Scan the data for "category" and copy the lines it appears in.

[Opening Task data section]

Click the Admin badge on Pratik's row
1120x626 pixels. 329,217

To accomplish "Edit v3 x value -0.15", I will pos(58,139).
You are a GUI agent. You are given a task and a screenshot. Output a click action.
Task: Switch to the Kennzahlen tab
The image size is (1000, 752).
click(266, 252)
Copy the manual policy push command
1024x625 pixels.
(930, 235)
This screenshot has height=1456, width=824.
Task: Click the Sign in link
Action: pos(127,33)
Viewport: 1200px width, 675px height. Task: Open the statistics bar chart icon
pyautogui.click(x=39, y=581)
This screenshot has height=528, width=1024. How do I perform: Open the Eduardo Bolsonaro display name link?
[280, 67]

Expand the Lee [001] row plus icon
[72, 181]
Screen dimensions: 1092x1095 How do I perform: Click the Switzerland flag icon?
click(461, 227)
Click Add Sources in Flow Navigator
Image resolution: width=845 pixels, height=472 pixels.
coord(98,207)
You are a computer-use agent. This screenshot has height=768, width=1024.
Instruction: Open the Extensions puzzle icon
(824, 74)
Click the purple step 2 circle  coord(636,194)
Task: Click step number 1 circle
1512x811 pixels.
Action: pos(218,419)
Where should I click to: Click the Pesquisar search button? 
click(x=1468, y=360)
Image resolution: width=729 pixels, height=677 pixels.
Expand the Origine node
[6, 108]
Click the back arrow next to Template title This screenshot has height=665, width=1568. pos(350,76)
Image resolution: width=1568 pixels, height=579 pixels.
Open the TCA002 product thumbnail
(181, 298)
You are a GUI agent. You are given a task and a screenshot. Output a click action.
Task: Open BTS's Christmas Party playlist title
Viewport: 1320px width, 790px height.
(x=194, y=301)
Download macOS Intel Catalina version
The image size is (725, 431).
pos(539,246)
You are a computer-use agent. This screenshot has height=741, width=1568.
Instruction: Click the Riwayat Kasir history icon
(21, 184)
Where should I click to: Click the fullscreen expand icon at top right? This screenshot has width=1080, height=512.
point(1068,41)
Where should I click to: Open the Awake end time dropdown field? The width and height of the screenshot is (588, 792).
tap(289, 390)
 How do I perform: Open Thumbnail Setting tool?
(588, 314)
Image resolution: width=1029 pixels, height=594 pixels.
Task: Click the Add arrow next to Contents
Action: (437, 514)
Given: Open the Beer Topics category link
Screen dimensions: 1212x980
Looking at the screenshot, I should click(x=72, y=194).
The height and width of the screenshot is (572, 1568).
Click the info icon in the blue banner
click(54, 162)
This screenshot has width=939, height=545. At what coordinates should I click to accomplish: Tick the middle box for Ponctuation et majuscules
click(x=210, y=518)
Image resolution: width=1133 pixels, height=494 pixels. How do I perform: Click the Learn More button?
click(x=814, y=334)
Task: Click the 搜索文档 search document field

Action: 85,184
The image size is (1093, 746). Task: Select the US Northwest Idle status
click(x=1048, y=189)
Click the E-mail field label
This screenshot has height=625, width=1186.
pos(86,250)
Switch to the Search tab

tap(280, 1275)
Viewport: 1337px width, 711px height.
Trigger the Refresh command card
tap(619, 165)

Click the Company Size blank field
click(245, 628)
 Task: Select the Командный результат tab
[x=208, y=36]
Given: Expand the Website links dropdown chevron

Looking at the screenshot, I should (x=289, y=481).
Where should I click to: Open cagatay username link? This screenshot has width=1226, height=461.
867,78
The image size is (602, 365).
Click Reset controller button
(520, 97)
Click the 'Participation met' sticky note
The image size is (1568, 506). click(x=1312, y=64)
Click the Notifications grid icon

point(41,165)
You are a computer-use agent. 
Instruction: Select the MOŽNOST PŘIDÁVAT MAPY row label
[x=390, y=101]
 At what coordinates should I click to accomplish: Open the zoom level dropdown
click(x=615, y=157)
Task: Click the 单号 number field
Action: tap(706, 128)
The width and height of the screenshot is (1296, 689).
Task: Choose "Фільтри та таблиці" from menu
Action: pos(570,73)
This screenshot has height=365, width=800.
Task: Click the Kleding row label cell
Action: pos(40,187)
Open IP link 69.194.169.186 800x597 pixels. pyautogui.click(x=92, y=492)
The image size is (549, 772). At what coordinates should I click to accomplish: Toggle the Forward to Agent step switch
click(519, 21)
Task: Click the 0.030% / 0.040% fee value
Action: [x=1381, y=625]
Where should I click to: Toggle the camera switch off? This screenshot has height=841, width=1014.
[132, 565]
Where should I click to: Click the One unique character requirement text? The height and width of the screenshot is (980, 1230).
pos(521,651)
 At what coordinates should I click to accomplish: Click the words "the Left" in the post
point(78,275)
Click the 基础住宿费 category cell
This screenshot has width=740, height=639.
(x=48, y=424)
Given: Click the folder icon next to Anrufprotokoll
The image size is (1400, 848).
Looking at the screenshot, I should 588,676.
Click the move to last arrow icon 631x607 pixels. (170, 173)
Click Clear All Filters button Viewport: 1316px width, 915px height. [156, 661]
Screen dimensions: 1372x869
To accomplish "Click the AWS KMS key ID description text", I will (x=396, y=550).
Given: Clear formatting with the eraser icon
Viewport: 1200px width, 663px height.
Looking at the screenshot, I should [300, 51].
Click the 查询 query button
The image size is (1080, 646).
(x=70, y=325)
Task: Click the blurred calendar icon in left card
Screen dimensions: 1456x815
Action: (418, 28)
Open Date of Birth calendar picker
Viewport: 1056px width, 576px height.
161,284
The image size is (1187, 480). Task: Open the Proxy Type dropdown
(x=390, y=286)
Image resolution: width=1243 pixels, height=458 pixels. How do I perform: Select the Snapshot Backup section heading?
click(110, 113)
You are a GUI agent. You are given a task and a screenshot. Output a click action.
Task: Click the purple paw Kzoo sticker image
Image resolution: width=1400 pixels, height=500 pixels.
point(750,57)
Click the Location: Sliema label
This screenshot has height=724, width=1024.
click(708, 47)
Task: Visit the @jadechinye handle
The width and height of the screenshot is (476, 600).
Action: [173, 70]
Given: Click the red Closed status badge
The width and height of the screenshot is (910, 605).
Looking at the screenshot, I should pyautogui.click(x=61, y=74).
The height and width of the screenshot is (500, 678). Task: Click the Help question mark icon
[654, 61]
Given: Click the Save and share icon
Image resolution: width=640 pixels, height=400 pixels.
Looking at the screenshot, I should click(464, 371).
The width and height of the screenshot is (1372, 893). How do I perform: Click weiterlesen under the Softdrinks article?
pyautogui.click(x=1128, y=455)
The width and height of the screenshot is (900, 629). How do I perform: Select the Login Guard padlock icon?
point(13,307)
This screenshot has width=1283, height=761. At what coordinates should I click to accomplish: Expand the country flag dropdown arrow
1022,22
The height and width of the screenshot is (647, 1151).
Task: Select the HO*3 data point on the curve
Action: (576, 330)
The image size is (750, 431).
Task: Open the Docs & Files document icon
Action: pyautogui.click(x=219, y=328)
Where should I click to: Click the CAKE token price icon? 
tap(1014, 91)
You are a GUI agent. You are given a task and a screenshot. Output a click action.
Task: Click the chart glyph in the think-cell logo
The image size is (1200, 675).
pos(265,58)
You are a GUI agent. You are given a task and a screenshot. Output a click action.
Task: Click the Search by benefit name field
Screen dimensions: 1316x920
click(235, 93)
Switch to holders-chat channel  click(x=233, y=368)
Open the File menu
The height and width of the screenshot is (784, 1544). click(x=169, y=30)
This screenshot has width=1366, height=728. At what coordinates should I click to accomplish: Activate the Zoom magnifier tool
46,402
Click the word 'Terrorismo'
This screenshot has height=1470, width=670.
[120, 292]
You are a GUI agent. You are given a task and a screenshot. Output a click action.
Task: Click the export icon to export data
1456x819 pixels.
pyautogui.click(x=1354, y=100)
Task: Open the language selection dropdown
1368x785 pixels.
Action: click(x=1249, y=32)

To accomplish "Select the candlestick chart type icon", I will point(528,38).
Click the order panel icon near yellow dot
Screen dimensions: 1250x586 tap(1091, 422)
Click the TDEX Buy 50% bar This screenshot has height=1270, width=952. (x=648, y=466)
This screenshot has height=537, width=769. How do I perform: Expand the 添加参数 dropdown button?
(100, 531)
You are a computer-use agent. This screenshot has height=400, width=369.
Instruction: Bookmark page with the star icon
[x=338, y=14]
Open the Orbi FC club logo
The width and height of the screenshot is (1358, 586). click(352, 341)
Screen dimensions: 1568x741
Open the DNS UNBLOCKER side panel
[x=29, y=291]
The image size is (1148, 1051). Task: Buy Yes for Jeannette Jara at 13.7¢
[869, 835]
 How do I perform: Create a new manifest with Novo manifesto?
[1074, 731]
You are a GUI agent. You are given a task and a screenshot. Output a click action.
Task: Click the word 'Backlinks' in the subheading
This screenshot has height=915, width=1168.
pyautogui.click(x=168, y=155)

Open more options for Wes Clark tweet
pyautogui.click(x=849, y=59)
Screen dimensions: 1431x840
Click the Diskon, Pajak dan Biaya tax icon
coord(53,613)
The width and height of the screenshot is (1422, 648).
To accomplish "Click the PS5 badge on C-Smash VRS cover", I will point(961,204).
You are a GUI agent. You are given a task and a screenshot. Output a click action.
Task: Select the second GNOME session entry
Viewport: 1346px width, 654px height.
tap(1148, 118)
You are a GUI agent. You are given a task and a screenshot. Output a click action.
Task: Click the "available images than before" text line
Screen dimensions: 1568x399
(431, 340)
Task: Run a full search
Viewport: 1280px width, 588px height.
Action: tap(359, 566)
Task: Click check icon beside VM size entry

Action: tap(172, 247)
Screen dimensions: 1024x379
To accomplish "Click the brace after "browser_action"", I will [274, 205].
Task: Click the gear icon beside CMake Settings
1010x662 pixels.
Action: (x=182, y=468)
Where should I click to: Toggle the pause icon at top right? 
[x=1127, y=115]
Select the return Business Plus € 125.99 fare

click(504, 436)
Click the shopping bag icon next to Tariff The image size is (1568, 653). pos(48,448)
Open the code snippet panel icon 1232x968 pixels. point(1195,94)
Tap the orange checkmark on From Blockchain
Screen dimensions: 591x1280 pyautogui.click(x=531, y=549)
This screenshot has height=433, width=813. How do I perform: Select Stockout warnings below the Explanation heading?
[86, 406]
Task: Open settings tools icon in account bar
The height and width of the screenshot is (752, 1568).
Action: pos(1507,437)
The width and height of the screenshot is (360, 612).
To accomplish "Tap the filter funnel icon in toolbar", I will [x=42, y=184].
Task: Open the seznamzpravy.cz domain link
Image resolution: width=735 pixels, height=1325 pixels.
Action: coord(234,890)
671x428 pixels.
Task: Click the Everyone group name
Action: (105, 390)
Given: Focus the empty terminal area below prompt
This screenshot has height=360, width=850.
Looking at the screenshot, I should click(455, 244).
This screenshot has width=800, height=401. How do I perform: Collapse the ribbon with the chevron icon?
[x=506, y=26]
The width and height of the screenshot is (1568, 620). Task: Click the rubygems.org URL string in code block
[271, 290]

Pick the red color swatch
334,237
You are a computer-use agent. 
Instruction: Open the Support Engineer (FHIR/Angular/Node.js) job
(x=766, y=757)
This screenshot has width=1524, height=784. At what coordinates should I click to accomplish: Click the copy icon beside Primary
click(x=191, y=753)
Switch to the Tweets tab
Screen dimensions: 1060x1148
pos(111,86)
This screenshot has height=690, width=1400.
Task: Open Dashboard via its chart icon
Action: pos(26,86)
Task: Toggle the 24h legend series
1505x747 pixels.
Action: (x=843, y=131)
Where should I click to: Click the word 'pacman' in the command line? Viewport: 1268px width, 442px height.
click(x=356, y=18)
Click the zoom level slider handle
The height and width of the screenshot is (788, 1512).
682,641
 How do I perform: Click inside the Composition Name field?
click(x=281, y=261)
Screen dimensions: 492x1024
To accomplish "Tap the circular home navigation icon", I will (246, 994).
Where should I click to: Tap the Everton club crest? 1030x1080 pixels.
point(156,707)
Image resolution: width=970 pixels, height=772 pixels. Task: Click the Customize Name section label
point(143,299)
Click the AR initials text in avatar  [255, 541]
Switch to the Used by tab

[Closing Task data section]

[Finished task]:
Given: Open the Beer Topics category link
Click the 基础住宿费 category cell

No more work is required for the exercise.